GELESENES ANWENDEN:
A – Warum hat die Polizei Hamburg am 28. April 2026 Kontrollen durchgeführt? Antworte anhand der Meldung zur Verkehrssicherheitsaktion in ein bis drei Sätzen.
B – Beantworte anhand der Meldung zur Verkehrssicherheitsaktion:
(i) Worauf lag bei den Hamburger Kontrollen der Schwerpunkt?
(ii) Wie viele Fahrzeuge wurden im Hamburger Stadtgebiet überprüft?
(iii) Wie viele Polizistinnen und Polizisten waren in ganz Deutschland im Einsatz?
C – Gib aus der Meldung zur Verkehrssicherheitsaktion den Abschnitt wortgetreu wieder, beginnend bei „30.04.2026 11:18“ und endend bei „zahlreiche Verstöße fest.“.

-------- ZITIERTER TEXT

30.04.2026 11:18
Hamburgs Polizei führt bundesweite Verkehrssicherheitsaktion "sicher.mobil.leben" durch// IN KÜRZE
Im Rahmen der bundesweiten Verkehrssicherheitsaktion "sicher.mobil.leben" hat die Polizei Hamburg am 28. April 2026 zahlreiche Kontrollen durchgeführt. Schwerpunkt lag auf Zweirädern, wobei über 1.500 Fahrzeuge im Stadtgebiet überprüft wurden. In ganz Deutschland waren fast 7.800 Polizistinnen und Polizisten im Einsatz und stellten zahlreiche Verstöße fest.

----------------
-------- QUELLENMATERIAL

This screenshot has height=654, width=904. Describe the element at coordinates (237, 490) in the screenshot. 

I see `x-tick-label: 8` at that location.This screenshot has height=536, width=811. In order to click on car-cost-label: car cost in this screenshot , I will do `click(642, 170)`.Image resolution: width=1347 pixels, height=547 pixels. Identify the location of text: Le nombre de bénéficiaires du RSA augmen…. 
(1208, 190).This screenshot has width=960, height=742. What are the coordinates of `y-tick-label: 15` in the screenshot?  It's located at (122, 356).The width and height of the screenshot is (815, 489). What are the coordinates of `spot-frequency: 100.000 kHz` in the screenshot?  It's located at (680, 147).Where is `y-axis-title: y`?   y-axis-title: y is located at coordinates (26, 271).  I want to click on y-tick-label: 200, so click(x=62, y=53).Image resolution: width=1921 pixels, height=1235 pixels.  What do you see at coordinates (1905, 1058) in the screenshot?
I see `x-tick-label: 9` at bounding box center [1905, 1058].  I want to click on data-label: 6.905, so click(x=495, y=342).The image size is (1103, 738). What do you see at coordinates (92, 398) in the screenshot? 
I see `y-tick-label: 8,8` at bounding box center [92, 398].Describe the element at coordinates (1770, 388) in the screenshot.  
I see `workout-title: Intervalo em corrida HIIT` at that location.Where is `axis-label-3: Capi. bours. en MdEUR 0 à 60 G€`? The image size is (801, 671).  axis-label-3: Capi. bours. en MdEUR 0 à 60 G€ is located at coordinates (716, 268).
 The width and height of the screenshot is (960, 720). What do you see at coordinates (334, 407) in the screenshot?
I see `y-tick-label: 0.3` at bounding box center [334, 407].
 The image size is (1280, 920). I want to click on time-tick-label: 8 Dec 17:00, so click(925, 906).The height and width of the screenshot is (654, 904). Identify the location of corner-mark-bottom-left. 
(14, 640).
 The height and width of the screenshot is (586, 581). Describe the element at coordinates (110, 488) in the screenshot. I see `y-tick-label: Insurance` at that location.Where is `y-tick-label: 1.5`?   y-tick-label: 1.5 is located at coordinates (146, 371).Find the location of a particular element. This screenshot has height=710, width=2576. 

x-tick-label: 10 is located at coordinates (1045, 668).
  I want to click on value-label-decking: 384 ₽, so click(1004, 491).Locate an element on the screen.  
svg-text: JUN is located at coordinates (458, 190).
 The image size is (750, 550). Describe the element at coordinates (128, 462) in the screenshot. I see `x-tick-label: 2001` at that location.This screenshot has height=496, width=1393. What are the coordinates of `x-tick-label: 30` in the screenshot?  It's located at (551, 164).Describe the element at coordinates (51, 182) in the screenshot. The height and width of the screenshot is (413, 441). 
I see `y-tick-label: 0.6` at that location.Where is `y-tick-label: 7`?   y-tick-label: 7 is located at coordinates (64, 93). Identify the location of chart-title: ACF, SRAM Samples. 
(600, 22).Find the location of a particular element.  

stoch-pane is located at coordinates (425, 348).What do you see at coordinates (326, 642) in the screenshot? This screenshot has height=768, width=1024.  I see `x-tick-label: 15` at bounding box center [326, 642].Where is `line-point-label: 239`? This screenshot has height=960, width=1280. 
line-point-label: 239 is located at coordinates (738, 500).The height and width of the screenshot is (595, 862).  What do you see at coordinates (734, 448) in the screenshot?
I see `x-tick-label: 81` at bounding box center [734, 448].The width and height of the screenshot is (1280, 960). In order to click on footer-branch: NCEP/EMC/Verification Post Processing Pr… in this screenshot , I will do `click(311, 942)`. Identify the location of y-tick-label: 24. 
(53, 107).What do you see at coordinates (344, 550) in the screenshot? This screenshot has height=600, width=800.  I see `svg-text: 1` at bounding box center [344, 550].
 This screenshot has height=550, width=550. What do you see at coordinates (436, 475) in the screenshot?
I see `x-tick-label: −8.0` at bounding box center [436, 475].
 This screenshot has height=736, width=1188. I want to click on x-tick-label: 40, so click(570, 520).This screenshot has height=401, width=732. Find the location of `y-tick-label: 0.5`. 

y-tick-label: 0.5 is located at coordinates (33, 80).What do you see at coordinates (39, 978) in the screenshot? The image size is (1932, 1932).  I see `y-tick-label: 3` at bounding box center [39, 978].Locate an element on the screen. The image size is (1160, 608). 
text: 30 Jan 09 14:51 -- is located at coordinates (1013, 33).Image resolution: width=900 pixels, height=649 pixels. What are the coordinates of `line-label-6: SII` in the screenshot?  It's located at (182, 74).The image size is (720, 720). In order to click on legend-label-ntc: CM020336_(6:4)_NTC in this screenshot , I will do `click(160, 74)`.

----------------

ANTWORTEN JE AUFGABE:
A – Die Polizei Hamburg führte die Kontrollen im Rahmen der bundesweiten Verkehrssicherheitsaktion „sicher.mobil.leben“ durch.

B –
(i) Auf Zweirädern.
(ii) Über 1.500.
(iii) Fast 7.800.

C –
30.04.2026 11:18
Hamburgs Polizei führt bundesweite Verkehrssicherheitsaktion "sicher.mobil.leben" durch// IN KÜRZE
Im Rahmen der bundesweiten Verkehrssicherheitsaktion "sicher.mobil.leben" hat die Polizei Hamburg am 28. April 2026 zahlreiche Kontrollen durchgeführt. Schwerpunkt lag auf Zweirädern, wobei über 1.500 Fahrzeuge im Stadtgebiet überprüft wurden. In ganz Deutschland waren fast 7.800 Polizistinnen und Polizisten im Einsatz und stellten zahlreiche Verstöße fest.